PROBLEM TO WORK ON: From the first line of the data through the line containing "The height and width of the screenshot is (548, 2153).", return each line exactly.

RECORDS FOR THIS EXERCISE:
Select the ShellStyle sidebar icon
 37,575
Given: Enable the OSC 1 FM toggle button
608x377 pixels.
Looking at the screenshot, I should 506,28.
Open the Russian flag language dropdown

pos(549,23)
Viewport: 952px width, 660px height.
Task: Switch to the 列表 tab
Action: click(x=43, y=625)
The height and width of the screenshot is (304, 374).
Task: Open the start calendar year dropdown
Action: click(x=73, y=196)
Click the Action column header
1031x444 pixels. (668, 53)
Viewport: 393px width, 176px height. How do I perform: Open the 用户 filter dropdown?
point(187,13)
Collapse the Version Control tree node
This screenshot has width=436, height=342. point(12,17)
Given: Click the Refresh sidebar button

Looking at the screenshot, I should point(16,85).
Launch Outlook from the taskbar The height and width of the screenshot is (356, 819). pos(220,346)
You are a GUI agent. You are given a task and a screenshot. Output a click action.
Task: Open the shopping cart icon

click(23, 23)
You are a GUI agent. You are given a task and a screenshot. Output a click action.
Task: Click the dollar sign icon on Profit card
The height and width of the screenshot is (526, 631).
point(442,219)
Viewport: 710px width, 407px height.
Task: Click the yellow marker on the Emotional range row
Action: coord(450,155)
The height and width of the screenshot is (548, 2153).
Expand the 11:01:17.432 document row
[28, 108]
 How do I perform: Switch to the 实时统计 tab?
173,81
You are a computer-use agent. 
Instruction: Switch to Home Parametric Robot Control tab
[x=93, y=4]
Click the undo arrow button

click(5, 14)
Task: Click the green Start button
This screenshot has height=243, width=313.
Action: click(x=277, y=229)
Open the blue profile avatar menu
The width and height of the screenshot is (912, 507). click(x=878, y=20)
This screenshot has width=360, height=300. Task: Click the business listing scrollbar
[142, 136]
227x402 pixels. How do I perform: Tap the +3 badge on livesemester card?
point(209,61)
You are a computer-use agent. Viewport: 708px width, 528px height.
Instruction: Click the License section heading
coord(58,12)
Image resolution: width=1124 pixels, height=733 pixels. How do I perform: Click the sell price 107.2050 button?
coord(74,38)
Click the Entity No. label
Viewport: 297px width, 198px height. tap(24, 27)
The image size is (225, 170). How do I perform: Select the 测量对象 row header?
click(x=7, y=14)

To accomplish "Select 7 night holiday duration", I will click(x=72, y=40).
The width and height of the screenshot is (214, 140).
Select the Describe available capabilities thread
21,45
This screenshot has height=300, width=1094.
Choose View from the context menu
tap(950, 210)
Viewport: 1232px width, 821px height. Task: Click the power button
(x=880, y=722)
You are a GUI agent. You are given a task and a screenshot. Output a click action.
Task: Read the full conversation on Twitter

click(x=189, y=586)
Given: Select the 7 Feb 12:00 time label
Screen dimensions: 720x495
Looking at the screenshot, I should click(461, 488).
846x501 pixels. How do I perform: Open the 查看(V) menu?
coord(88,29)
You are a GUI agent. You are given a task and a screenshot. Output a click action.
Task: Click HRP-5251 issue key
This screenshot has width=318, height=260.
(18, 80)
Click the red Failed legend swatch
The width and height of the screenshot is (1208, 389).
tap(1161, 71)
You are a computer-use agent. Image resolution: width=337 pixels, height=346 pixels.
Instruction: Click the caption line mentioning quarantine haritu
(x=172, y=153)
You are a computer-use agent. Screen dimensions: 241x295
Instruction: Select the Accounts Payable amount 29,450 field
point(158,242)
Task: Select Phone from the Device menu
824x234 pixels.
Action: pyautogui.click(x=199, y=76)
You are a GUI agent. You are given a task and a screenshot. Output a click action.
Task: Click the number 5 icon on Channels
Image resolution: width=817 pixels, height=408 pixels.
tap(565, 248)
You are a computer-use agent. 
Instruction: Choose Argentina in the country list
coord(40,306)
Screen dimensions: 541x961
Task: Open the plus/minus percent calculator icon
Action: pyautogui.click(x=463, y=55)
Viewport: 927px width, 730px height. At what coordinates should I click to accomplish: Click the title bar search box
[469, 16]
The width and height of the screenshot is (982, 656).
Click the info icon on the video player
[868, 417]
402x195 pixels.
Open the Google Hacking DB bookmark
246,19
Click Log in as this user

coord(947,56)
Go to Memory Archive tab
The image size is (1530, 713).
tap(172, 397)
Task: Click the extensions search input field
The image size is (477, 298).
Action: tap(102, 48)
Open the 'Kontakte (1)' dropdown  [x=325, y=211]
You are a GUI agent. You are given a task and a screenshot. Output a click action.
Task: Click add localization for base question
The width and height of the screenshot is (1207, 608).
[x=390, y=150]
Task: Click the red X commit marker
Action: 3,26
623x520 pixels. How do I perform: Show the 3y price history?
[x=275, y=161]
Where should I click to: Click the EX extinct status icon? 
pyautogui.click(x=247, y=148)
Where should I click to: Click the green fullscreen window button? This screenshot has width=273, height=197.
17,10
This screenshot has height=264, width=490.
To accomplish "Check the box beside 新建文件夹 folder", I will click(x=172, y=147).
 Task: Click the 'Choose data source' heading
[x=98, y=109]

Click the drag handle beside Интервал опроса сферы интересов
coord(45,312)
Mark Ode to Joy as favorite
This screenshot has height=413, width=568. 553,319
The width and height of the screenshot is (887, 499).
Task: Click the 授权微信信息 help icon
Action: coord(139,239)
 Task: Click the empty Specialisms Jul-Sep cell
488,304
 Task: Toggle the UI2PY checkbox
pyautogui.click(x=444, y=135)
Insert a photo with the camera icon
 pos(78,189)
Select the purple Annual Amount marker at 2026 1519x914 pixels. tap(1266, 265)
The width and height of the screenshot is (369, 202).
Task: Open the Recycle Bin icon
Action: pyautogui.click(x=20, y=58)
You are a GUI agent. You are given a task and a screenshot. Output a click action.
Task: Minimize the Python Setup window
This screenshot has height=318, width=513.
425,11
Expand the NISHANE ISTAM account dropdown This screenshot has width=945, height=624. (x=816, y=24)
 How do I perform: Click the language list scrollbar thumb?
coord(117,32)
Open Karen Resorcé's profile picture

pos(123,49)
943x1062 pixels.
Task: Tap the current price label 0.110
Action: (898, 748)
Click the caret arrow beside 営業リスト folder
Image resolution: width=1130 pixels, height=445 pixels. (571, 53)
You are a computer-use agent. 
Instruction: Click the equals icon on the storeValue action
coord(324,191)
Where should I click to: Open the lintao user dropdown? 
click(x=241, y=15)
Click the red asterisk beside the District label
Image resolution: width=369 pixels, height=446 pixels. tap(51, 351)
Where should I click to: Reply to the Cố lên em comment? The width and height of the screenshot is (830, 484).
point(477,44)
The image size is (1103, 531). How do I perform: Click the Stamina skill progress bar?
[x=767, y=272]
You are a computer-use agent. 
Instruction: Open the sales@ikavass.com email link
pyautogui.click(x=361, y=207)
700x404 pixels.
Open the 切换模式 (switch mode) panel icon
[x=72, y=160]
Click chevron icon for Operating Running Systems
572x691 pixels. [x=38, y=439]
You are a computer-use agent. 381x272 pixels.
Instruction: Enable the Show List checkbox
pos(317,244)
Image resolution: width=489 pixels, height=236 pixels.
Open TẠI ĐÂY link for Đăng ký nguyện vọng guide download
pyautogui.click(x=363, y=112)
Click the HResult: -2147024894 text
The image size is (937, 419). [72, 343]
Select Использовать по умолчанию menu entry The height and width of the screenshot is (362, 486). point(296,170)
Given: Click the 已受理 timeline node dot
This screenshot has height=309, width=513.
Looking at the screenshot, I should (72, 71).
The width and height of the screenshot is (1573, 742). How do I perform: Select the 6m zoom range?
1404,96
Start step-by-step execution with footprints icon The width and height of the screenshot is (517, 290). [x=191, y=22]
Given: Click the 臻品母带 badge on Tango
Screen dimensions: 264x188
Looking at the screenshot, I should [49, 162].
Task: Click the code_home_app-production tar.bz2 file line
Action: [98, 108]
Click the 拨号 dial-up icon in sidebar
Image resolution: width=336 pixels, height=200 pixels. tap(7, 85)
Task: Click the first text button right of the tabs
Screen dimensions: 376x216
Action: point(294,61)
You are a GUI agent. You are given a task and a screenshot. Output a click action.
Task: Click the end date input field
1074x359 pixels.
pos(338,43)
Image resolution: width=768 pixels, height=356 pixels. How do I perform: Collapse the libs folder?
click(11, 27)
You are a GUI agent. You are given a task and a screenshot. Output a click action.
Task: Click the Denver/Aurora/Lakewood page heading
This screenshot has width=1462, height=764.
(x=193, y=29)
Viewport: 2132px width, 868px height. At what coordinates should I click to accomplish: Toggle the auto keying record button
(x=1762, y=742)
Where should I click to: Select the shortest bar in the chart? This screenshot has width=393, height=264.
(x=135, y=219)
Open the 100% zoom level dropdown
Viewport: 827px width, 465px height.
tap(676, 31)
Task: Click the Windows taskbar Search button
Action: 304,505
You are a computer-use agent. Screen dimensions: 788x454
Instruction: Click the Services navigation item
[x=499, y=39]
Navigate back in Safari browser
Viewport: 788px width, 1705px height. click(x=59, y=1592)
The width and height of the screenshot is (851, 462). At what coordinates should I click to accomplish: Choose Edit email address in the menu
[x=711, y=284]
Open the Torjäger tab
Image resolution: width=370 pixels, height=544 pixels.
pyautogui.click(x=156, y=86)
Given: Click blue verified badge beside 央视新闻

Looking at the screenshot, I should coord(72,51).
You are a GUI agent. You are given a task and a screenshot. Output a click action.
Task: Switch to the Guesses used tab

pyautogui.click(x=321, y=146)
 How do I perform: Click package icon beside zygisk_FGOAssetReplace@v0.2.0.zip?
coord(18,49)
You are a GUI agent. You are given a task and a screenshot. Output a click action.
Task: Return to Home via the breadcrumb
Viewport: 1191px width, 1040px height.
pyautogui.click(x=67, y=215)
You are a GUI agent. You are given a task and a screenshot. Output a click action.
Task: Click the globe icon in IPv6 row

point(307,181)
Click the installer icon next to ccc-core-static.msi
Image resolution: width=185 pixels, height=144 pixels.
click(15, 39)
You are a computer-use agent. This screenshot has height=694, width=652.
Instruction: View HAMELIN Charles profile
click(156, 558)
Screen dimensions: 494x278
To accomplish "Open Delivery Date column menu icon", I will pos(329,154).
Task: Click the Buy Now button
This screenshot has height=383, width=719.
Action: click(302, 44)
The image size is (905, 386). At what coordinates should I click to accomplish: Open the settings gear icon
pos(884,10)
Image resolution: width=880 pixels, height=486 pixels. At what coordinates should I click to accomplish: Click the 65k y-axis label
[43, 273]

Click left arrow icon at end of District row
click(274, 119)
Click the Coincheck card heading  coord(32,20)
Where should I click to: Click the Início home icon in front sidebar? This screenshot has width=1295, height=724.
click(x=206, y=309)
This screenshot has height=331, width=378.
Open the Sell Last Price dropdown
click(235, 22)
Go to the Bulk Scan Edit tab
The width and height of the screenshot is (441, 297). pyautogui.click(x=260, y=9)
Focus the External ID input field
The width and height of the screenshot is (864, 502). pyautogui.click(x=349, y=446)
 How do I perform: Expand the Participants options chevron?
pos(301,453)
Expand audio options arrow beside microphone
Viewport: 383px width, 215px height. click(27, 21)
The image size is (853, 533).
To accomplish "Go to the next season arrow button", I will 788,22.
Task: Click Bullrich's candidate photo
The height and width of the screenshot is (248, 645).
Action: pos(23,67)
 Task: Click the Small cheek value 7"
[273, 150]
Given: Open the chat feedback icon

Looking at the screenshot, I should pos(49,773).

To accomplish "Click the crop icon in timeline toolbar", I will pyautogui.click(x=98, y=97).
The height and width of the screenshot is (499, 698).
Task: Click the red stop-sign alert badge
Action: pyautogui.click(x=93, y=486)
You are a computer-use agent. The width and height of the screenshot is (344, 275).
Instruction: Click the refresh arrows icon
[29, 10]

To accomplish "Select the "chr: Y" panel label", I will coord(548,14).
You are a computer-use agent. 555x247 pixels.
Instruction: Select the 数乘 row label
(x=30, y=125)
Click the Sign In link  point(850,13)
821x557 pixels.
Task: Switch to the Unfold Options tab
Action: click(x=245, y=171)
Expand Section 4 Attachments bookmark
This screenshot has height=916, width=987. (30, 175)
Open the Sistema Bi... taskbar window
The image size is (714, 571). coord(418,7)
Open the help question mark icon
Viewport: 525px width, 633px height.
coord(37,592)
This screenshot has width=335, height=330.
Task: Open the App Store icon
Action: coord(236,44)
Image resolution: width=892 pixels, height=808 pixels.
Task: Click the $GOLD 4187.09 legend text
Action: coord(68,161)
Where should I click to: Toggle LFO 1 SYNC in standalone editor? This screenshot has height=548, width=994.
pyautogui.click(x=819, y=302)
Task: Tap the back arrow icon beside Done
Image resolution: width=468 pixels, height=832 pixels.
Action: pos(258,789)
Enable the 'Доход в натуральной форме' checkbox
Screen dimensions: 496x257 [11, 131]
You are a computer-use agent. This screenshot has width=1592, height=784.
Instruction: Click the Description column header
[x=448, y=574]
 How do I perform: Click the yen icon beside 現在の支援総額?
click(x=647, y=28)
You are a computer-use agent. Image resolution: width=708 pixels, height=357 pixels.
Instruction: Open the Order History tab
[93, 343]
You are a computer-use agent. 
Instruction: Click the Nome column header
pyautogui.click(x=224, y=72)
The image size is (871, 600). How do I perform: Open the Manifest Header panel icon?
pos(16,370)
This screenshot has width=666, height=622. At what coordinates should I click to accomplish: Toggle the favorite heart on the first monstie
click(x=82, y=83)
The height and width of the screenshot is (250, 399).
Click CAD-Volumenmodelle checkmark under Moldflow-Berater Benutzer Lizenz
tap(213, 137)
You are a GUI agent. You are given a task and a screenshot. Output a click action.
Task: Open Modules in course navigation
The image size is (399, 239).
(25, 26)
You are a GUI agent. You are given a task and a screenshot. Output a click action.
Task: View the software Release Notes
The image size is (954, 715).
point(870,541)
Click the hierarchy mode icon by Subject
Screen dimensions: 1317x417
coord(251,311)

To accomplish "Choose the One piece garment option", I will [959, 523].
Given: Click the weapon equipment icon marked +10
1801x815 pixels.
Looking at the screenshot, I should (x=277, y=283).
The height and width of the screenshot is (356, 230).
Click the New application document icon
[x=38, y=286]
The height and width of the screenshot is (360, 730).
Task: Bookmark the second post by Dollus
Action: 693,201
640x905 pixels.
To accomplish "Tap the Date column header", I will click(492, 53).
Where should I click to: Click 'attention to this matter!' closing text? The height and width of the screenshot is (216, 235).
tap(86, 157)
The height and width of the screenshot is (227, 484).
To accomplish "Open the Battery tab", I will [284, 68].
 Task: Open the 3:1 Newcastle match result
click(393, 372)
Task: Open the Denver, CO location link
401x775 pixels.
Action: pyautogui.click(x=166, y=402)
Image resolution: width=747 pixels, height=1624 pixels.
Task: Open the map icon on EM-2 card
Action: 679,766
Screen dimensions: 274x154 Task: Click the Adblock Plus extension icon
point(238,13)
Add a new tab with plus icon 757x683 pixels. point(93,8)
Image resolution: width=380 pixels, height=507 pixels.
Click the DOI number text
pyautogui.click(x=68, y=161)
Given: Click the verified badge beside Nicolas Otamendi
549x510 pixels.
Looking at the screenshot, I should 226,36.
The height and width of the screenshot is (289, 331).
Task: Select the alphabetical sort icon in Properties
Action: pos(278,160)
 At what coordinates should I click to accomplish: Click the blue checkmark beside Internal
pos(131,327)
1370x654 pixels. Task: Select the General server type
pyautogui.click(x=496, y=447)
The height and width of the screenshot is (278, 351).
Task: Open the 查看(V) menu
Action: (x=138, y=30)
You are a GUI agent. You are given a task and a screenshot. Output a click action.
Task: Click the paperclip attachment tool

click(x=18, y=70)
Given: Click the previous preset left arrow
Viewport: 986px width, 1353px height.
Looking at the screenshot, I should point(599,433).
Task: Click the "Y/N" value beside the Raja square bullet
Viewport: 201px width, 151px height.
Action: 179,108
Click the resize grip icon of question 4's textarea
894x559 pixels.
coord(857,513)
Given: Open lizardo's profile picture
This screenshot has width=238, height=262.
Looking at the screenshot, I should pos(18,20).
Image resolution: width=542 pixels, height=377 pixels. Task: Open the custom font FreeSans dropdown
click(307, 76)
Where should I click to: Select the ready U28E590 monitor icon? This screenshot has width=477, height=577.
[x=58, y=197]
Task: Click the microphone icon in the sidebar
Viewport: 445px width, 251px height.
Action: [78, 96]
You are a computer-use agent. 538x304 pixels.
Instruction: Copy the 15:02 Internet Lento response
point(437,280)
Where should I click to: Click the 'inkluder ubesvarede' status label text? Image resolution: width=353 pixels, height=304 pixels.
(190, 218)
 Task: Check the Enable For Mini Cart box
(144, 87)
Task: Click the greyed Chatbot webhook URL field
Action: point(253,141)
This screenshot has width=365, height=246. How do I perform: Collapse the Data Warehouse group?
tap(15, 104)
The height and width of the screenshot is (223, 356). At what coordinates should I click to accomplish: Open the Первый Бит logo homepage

EXPECTED OUTPUT:
Select the ShellStyle sidebar icon
 37,575
Given: Enable the OSC 1 FM toggle button
608x377 pixels.
Looking at the screenshot, I should 506,28.
Open the Russian flag language dropdown

pos(549,23)
Viewport: 952px width, 660px height.
Task: Switch to the 列表 tab
Action: click(x=43, y=625)
The height and width of the screenshot is (304, 374).
Task: Open the start calendar year dropdown
Action: click(x=73, y=196)
Click the Action column header
1031x444 pixels. (668, 53)
Viewport: 393px width, 176px height. How do I perform: Open the 用户 filter dropdown?
point(187,13)
Collapse the Version Control tree node
This screenshot has width=436, height=342. point(12,17)
Given: Click the Refresh sidebar button

Looking at the screenshot, I should point(16,85).
Launch Outlook from the taskbar The height and width of the screenshot is (356, 819). pos(220,346)
You are a GUI agent. You are given a task and a screenshot. Output a click action.
Task: Open the shopping cart icon

click(23, 23)
You are a GUI agent. You are given a task and a screenshot. Output a click action.
Task: Click the dollar sign icon on Profit card
The height and width of the screenshot is (526, 631).
point(442,219)
Viewport: 710px width, 407px height.
Task: Click the yellow marker on the Emotional range row
Action: coord(450,155)
The height and width of the screenshot is (548, 2153).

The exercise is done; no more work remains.